The problem was, sodomy wasn't exactly enforced
in the United States (it is elsewhere though!). You
didn't see people going to jail for practicing sodomy.
Striking it down was more of a symbolic change than
a real change in American sex lives.
-Chad
On Tue, Mar 4, 2008 at 3:58 AM, Marco Chiesa <chiesa.marco(a)gmail.com> wrote:
Mark Williamson ha scritto:
I think the main difference here is that drug use
is illegal in almost
every country, the Netherlands being an exception. Homosexual activity
is decriminalized in almost all of the Americas and Europe as well as
much of Asia (which is not part of the Western world, so there!).
BTW, according to
http://en.wikipedia.org/wiki/Sodomy_laws_in_the_United_States it seems
that until 2003 a few states in the US had laws against sodomy, meaning
that those places would have been considered unsafe for LGBT people.

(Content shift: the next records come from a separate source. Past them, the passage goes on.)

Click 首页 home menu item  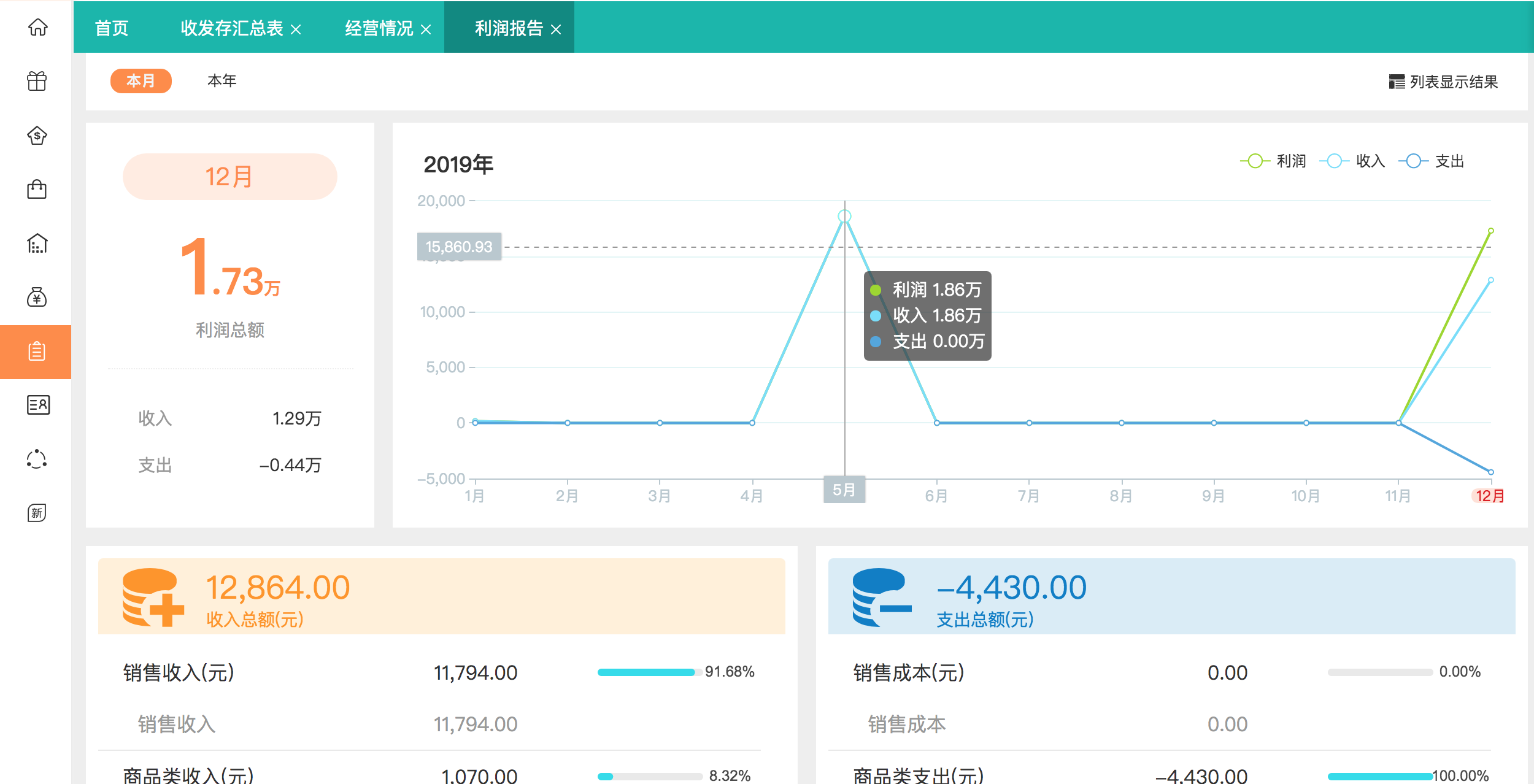pyautogui.click(x=113, y=27)
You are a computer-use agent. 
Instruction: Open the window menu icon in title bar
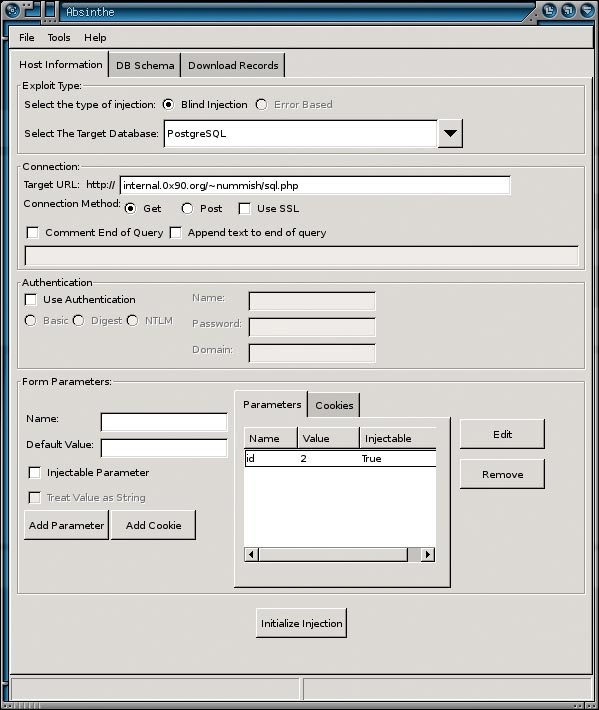pos(12,10)
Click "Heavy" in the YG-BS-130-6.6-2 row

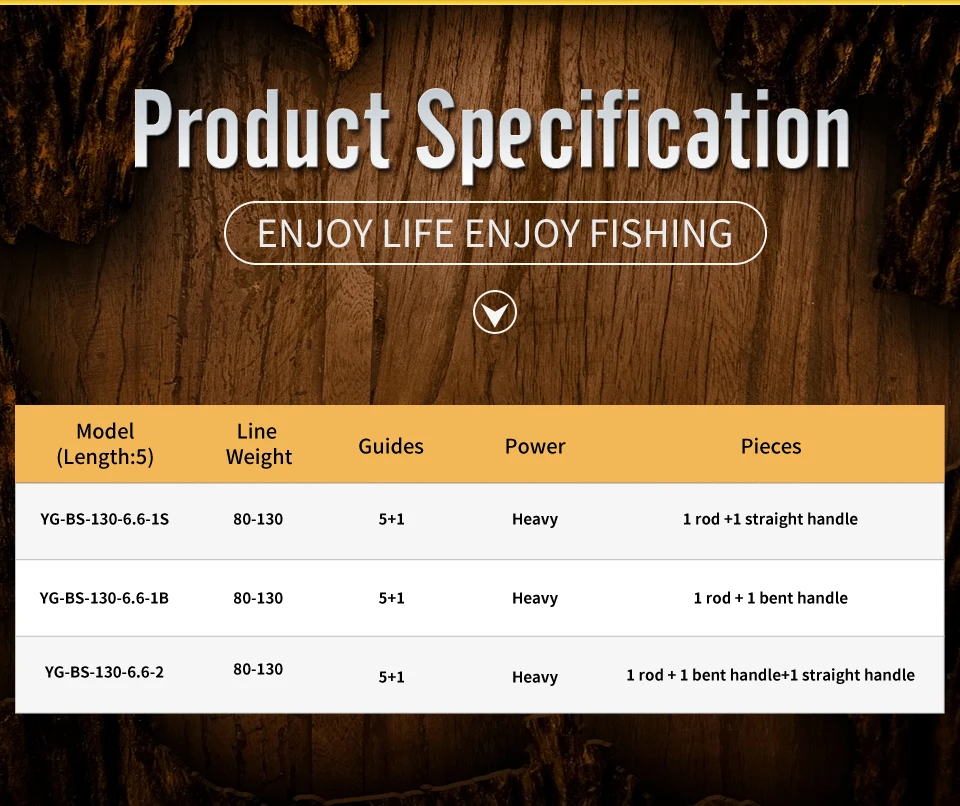point(535,677)
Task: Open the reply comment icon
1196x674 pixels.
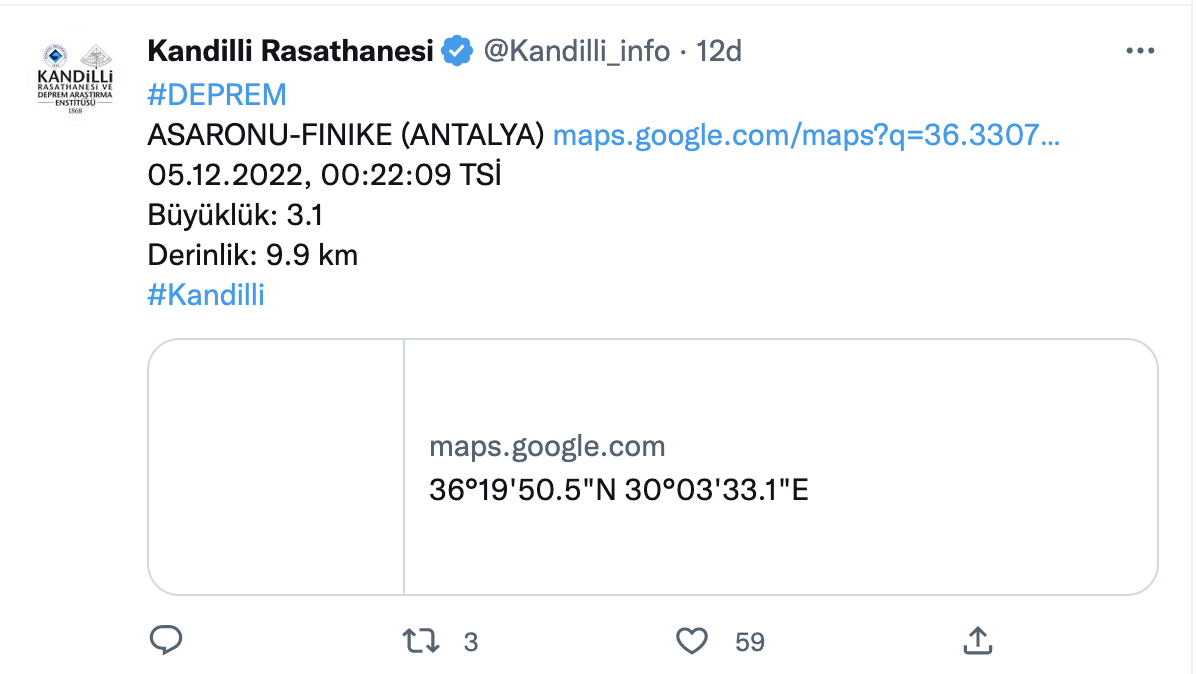Action: click(x=167, y=640)
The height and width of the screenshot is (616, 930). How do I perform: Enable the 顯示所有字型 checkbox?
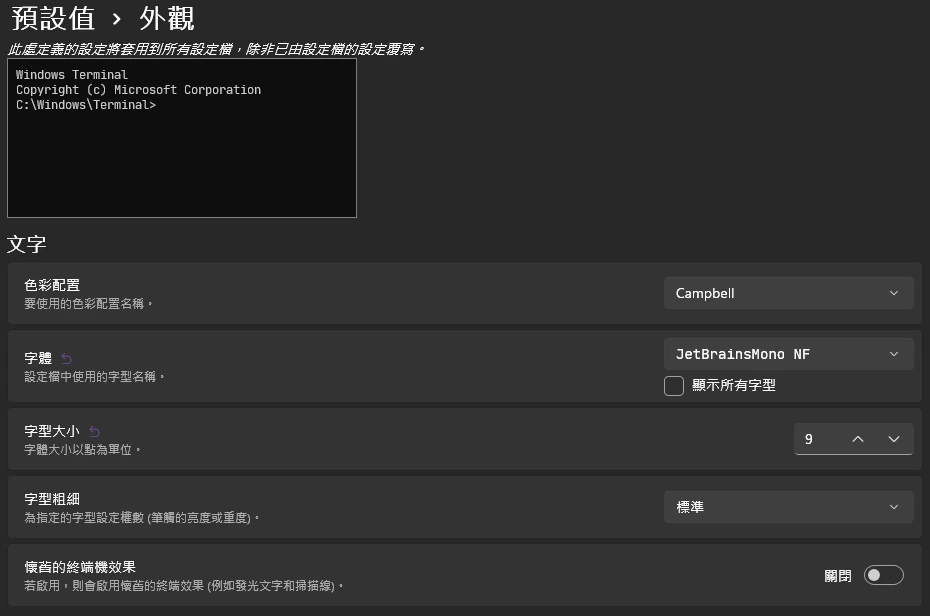coord(674,386)
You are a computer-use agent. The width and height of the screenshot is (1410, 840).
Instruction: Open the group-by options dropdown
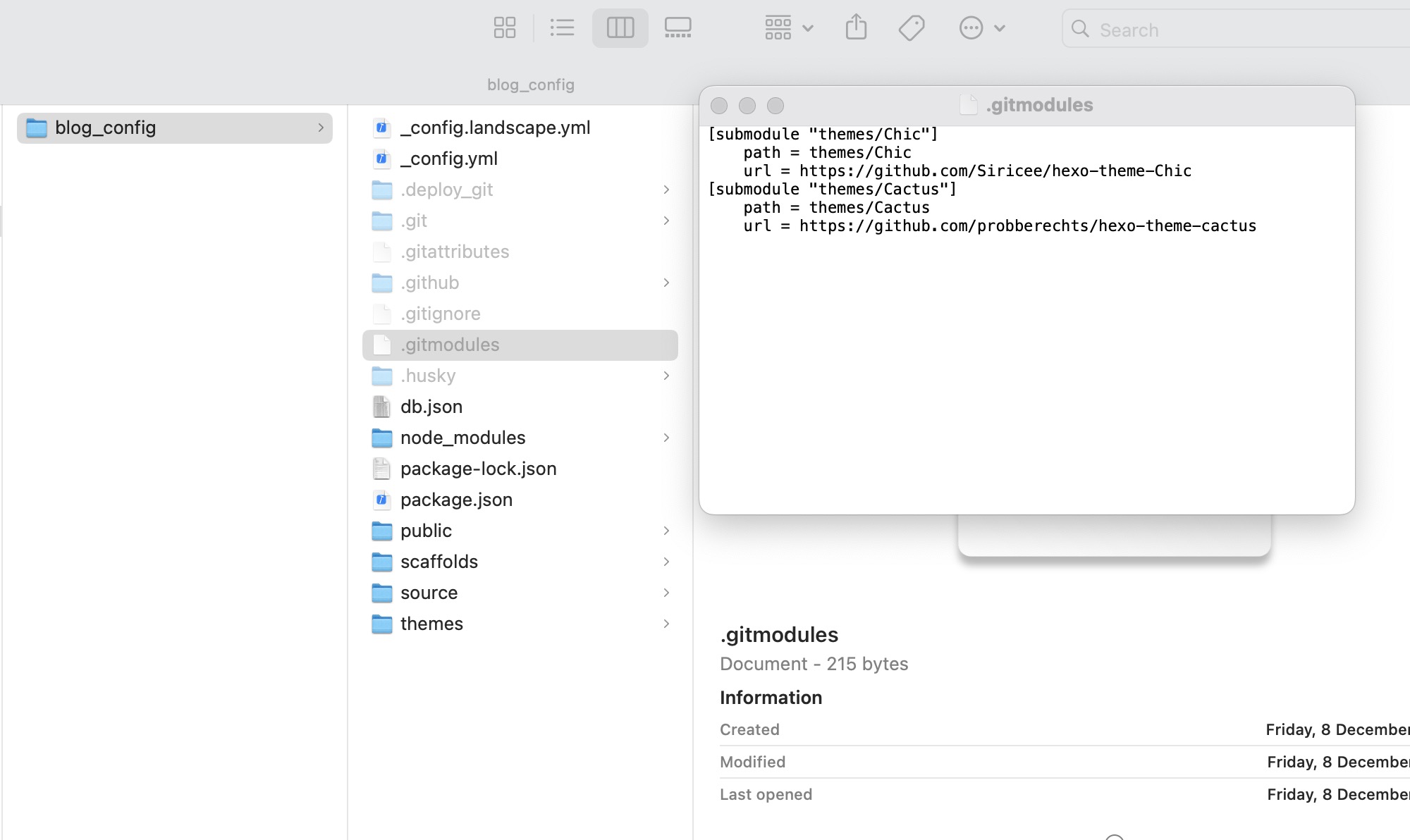789,28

Fortunately things have changed now, but I have the feeling that there
wouldn't have been such the havoc in this mailing list if Wikimania 2002
had been scheduled in Idaho or Oklahoma.
Every location would have some problems for someone, being it the
difficulty/impossibility to get a visa or pay for the airfare, diseases,
restrictive laws, terrorism threats.